Dowden also acknowledged Netflix’s voluntary age ratings partnership with the BBFC. But he also announced plans to propose ways to give public service broadcasts “sufficient visibility” on different online platforms.
These proposals haven’t yet been unveiled – a white paper consultation will be published in the autumn – but how any such measures would be possible hasn’t been made clear either, given that many streamers are outside of Ofcom’s jurisdiction (Netflix’s EMEA headquarters are in the Netherlands, while Disney’s European headquarters are in Paris).

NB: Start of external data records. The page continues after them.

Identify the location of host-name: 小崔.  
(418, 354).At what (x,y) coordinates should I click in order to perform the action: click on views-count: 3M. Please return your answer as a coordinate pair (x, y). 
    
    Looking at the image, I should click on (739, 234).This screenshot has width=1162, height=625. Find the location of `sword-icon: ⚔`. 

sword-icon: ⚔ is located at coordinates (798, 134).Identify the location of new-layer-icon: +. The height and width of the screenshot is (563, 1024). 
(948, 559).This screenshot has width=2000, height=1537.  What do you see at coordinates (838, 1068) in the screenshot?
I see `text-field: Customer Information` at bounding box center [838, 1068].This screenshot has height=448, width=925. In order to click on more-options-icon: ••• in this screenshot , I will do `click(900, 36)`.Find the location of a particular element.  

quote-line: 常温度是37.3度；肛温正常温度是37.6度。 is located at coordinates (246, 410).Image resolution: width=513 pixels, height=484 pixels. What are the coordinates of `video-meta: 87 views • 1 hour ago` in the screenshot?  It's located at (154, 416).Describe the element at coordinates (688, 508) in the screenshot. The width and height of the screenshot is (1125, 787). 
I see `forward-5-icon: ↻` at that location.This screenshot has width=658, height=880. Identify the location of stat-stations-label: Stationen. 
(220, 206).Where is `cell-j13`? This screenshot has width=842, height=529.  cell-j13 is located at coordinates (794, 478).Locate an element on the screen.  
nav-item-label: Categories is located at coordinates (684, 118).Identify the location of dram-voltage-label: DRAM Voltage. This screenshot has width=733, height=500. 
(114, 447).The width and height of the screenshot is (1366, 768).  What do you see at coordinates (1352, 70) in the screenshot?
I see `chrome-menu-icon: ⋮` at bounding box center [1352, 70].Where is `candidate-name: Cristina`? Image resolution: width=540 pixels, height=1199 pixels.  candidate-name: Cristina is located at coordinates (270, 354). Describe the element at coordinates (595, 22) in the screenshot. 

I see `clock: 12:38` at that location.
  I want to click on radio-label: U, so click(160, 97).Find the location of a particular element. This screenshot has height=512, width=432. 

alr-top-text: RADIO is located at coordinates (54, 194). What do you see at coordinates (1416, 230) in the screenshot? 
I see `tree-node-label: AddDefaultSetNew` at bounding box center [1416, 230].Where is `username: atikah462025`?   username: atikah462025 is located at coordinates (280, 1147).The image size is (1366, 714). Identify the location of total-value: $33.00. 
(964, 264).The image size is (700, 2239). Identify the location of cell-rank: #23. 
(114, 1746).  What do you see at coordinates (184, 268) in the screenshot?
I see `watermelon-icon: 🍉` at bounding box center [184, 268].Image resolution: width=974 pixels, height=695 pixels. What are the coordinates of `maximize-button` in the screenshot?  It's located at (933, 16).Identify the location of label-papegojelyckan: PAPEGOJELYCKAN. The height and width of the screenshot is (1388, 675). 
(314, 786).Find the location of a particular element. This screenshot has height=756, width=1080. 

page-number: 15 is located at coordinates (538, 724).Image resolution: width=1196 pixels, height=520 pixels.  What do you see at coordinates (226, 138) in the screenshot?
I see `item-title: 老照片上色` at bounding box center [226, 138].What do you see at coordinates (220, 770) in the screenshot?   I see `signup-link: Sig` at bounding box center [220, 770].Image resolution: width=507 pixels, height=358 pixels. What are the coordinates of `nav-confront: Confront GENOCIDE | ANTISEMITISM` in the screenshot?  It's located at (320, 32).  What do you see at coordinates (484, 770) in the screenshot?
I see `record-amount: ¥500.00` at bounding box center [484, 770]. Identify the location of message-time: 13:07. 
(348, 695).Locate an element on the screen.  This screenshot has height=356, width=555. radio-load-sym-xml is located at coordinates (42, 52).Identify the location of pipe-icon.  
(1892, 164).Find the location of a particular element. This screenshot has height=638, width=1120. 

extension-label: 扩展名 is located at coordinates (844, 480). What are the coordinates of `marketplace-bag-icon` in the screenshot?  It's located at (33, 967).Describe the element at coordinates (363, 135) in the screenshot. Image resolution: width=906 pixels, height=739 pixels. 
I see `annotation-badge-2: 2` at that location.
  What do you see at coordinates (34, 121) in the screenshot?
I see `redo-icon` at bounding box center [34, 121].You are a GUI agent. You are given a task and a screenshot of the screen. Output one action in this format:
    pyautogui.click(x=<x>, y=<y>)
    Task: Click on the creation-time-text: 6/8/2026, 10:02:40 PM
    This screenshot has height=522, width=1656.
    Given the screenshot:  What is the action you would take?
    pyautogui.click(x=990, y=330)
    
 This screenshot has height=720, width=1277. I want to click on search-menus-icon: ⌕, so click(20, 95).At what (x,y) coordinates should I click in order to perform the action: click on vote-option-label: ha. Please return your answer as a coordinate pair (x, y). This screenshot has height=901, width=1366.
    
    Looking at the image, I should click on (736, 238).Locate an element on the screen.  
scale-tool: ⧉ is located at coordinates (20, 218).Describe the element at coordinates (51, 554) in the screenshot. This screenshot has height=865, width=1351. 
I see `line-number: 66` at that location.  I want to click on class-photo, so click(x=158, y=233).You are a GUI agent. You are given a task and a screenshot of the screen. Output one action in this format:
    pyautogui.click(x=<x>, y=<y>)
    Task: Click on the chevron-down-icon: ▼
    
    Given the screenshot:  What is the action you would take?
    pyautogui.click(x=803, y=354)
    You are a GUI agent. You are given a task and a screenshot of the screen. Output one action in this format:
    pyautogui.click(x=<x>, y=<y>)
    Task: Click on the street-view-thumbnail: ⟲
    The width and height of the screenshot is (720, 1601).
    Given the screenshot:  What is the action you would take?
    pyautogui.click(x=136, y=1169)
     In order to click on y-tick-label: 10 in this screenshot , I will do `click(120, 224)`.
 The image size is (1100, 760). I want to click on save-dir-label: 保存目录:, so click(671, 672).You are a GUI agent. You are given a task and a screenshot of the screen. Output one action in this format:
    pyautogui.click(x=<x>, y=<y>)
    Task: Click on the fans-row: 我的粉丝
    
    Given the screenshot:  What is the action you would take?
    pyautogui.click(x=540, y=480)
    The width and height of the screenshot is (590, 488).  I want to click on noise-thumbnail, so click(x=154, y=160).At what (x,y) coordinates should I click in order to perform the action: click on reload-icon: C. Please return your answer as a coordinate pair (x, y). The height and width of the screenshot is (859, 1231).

Part of the proposals have been hinted at, though, with Dowden placing particular emphasis on CHannel 4’s “long-term future”. Channel 4 was set up in 1982 “as a publicly-owned, commercially-run station to provide greater choice”. With choice now no longer an issue, due to the plethora of options online and on-air, the government is using that a springboard to open up questions about privatising Channel 4.
The current model “severely restricts Channel 4’s ability to access capital and compete with commercial broadcasters”, said Dowden. Channel 4’s annual report, published this week, meanwhile, shows that the company has enjoyed a strong year, with 2021 seeing record streaming and linear success.
By investing in All 4 and prioritising digital growth Channel 4 delivered streaming growth of 26 per cent in 2020 to hit more than 1.25 billion views while linear share grew by 3 per cent on Channel 4. Digital advertising revenues increased by 11 per cent in 2020, while 2021 has seen “continued growth” in streaming and linear viewing, with total corporation revenue expected to exceed £1 billion in 2021 for the first time ever – enabling increased content spend for 2021 and 2022 by an extra £40 million.
“In a vitally important year for the future of public service broadcasting as both Government and Ofcom undertake reviews of the sector, these results underline the strength, popularity and sustainability of Channel 4,” said Channel 4 Chair, Charles Gurassa.